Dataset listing

......

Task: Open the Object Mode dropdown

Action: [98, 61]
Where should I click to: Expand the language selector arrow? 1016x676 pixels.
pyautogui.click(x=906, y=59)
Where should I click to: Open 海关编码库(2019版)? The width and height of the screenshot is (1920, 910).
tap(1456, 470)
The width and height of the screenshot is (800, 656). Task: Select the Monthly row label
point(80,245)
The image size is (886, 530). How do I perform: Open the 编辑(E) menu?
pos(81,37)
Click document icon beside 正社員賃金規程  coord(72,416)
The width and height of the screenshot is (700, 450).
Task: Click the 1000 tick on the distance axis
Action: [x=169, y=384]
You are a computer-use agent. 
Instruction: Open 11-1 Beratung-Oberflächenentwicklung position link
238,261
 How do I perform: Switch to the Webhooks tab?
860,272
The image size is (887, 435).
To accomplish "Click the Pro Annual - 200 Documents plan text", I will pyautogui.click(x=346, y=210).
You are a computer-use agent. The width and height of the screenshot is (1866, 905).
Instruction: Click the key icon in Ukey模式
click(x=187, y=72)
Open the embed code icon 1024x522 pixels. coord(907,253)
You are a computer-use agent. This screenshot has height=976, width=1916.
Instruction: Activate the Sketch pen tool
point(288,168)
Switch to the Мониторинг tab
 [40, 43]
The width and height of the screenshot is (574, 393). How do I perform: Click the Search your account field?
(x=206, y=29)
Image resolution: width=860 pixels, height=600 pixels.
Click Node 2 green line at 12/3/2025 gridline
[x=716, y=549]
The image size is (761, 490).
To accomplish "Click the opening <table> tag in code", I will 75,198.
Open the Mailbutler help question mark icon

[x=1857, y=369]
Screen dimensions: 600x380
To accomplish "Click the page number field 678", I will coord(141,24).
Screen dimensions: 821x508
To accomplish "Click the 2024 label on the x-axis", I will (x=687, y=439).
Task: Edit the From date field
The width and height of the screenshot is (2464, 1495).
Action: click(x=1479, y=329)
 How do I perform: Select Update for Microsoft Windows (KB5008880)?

......

Work to complete: Copy the entire listing above line for line, changing nothing.

Answer for this exercise:
Task: Open the Object Mode dropdown

Action: [98, 61]
Where should I click to: Expand the language selector arrow? 1016x676 pixels.
pyautogui.click(x=906, y=59)
Where should I click to: Open 海关编码库(2019版)? The width and height of the screenshot is (1920, 910).
tap(1456, 470)
The width and height of the screenshot is (800, 656). Task: Select the Monthly row label
point(80,245)
The image size is (886, 530). How do I perform: Open the 编辑(E) menu?
pos(81,37)
Click document icon beside 正社員賃金規程  coord(72,416)
The width and height of the screenshot is (700, 450).
Task: Click the 1000 tick on the distance axis
Action: [x=169, y=384]
You are a computer-use agent. 
Instruction: Open 11-1 Beratung-Oberflächenentwicklung position link
238,261
 How do I perform: Switch to the Webhooks tab?
860,272
The image size is (887, 435).
To accomplish "Click the Pro Annual - 200 Documents plan text", I will pyautogui.click(x=346, y=210).
You are a computer-use agent. The width and height of the screenshot is (1866, 905).
Instruction: Click the key icon in Ukey模式
click(x=187, y=72)
Open the embed code icon 1024x522 pixels. coord(907,253)
You are a computer-use agent. This screenshot has height=976, width=1916.
Instruction: Activate the Sketch pen tool
point(288,168)
Switch to the Мониторинг tab
 [40, 43]
The width and height of the screenshot is (574, 393). How do I perform: Click the Search your account field?
(x=206, y=29)
Image resolution: width=860 pixels, height=600 pixels.
Click Node 2 green line at 12/3/2025 gridline
[x=716, y=549]
The image size is (761, 490).
To accomplish "Click the opening <table> tag in code", I will 75,198.
Open the Mailbutler help question mark icon

[x=1857, y=369]
Screen dimensions: 600x380
To accomplish "Click the page number field 678", I will coord(141,24).
Screen dimensions: 821x508
To accomplish "Click the 2024 label on the x-axis", I will (x=687, y=439).
Task: Edit the From date field
The width and height of the screenshot is (2464, 1495).
Action: click(x=1479, y=329)
 How do I perform: Select Update for Microsoft Windows (KB5008880)?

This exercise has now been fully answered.